We often on this site extol the virtues of IVA’s. They do indeed work as a great debt solution for many people. But not for everyone! And if you find yourself being pushed towards an IVA without any explanation of the negative consequences – a little more research is required.

One of the reasons there are so many questions on the Forum we help run, is that companies “selling” IVA’s can gloss over anything that might get in the way of a “good sale”. And once we are in the IVA we may find that we are faced with something we had not expected or were ready for. We may have a justifiable complaint against someone for “miss-selling” but the harsh reality is that it is our IVA and we signed up to it.

So – what are the potential downsides to an IVA?

-          Credit rating – most people entering an IVA are aware that their credit rating will suffer and access to credit will not be a realistic option for the length of the IVA plus 12 months. Then though the existence of the IVA and the debts disappear from our credit history, it may take some while to rebuild our credit score

-          Windfalls – some are unaware that if they were to receive a windfall such as a PPI claim or some inheritance, this is likely to be made available to the IVA.  Sometimes people who have successfully completed an IVA are informed of a PPI windfall, but even then it may well be payable to the IVA, because although unknown at the time, the asset existed at the time of the IVA.

-          Changing circumstances – some people in an IVA assume that the agreed monthly payment is fixed for the duration of the IVA. This is not the case. Reviews are held and if our financial circumstances have changed then the IVA payment level could change accordingly.
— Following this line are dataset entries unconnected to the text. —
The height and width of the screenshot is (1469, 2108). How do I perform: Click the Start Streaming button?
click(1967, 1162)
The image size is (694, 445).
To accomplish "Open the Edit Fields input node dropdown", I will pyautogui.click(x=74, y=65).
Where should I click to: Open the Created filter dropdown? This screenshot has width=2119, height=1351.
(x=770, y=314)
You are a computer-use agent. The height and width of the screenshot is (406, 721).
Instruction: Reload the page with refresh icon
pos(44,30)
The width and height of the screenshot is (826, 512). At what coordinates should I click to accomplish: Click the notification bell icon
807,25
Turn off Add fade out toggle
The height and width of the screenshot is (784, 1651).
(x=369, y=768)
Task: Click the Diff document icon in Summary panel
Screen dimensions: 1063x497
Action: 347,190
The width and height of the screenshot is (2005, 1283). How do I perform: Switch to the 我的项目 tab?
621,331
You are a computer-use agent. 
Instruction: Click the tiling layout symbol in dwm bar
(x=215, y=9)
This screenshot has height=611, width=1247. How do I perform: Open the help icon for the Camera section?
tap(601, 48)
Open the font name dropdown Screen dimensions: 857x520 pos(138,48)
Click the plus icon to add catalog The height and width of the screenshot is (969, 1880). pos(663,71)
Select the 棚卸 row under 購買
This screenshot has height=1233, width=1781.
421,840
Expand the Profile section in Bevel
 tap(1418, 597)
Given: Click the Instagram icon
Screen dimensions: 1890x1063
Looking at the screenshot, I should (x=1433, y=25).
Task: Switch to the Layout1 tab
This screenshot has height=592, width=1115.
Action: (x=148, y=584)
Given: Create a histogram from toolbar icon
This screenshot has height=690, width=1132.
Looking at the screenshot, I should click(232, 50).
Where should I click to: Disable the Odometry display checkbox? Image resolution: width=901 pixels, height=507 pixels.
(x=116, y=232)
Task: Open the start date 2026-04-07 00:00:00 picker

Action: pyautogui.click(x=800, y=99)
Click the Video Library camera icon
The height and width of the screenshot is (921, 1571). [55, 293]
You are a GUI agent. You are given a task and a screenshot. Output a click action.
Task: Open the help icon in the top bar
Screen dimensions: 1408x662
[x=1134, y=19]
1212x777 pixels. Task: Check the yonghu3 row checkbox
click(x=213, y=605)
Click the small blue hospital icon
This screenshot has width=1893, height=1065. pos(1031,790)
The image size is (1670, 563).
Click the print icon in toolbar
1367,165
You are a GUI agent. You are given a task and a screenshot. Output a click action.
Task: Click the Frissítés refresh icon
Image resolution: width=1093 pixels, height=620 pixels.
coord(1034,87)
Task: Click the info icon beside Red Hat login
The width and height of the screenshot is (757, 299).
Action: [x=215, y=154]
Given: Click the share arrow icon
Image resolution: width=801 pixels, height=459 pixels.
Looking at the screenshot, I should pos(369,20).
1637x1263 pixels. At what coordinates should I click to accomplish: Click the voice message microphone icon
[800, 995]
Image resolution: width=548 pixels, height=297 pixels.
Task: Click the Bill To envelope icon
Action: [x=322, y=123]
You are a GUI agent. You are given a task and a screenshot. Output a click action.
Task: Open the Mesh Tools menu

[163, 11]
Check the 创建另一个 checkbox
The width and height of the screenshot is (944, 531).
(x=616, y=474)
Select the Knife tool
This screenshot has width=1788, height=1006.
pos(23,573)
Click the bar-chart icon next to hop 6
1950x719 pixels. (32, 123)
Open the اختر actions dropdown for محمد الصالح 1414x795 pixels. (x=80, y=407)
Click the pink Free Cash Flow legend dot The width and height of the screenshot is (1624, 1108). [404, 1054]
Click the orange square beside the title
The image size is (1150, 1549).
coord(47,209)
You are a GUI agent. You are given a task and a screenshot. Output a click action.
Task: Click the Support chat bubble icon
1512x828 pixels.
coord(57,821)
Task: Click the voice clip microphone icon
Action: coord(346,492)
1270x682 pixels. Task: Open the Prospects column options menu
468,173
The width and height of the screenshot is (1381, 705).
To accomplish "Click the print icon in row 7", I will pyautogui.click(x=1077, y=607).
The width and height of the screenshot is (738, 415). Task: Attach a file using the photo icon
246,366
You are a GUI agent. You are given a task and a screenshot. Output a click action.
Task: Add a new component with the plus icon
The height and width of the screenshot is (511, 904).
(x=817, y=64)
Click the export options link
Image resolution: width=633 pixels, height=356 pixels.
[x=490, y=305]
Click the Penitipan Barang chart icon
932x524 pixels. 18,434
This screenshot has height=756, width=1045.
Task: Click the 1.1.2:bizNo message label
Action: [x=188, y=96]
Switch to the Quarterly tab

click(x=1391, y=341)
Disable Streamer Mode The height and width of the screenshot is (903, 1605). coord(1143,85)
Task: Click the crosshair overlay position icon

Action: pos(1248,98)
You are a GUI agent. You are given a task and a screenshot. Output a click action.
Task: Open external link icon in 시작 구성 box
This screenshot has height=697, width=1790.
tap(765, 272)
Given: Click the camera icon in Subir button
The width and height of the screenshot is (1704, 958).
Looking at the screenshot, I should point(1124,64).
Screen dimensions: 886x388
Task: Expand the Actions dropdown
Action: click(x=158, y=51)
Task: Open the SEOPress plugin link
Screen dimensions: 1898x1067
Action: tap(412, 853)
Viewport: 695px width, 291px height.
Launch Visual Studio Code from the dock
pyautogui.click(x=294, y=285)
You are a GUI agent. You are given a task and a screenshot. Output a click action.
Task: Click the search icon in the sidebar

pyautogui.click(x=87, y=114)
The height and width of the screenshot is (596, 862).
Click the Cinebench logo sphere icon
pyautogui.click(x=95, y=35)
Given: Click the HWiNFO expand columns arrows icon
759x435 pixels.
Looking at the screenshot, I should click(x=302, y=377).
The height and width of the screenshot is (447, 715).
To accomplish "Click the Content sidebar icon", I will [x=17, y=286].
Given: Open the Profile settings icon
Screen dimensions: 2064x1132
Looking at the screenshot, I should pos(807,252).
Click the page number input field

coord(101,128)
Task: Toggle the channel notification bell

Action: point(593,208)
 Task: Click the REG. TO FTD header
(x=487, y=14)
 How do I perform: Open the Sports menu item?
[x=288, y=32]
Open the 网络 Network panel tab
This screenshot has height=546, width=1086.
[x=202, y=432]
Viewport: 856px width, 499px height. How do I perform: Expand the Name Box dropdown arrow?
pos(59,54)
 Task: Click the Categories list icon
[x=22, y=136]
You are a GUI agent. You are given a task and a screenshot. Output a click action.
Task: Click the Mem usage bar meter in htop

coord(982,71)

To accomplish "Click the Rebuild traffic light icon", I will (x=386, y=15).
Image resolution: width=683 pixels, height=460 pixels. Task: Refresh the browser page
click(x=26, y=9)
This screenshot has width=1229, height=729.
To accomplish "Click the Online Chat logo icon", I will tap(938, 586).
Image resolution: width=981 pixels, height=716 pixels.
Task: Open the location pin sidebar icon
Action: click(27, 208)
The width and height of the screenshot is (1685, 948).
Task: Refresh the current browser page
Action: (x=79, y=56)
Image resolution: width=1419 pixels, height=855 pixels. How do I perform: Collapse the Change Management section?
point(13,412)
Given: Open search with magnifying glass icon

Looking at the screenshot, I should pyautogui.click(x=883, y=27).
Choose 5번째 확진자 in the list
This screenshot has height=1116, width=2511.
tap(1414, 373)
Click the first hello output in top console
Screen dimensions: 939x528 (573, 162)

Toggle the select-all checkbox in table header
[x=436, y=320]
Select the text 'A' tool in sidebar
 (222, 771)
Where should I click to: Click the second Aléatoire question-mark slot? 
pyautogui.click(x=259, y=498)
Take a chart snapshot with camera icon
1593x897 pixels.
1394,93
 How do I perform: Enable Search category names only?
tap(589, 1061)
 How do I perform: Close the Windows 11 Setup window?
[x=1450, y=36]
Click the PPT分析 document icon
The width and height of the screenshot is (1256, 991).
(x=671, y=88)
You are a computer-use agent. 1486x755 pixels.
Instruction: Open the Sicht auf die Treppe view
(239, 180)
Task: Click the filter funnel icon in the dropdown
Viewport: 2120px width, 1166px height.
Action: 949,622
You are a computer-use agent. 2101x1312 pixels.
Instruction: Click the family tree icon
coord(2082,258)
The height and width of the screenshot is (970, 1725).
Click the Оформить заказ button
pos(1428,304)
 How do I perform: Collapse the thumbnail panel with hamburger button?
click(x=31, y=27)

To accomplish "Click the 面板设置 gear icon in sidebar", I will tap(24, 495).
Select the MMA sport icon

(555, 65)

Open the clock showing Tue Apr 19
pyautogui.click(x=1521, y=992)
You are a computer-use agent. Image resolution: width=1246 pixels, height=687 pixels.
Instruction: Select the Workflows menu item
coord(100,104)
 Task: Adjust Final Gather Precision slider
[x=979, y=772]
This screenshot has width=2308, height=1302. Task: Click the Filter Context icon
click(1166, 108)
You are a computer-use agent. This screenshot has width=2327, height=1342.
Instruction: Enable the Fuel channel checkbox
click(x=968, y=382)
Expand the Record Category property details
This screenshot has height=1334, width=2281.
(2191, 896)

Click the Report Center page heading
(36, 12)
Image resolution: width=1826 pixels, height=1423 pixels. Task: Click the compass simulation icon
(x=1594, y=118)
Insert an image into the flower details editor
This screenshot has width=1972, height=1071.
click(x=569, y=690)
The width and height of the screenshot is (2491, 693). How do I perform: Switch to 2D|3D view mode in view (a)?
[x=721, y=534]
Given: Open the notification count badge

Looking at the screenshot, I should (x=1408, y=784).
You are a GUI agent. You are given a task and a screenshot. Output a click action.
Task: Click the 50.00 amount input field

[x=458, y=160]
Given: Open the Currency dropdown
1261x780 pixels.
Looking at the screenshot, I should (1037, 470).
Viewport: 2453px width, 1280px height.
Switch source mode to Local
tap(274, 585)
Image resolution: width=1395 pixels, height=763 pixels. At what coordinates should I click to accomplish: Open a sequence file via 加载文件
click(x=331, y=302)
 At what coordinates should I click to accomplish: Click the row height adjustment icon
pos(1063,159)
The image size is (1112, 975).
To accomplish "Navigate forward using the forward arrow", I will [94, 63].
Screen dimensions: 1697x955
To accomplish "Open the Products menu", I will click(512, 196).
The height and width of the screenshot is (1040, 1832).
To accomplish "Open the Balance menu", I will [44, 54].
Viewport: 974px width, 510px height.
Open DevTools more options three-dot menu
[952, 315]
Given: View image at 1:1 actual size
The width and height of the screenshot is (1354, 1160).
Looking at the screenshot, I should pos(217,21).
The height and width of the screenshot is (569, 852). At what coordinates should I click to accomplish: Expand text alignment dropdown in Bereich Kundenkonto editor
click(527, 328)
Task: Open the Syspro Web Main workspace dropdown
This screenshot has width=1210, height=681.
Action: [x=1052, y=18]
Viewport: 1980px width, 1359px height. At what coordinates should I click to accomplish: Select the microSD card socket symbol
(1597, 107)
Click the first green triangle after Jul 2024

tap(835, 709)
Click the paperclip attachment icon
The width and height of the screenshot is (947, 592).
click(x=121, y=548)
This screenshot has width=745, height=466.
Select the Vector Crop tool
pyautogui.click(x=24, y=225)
-          If we have joint debts with our partner/spouse our IVA doesn’t protect them from responsibility for the whole debt

-          - Homeowners – an IVA provides legal protection, so the property cannot be taken to raise funds to pay off more of the dent. But we will need to try and release equity by remortgaging towards the end of the IVA. This is very often not possible, but creditors are likely to insist on a 6th year of IVA payments instead.

All in all, it pays to know all the facts before entering an IVA.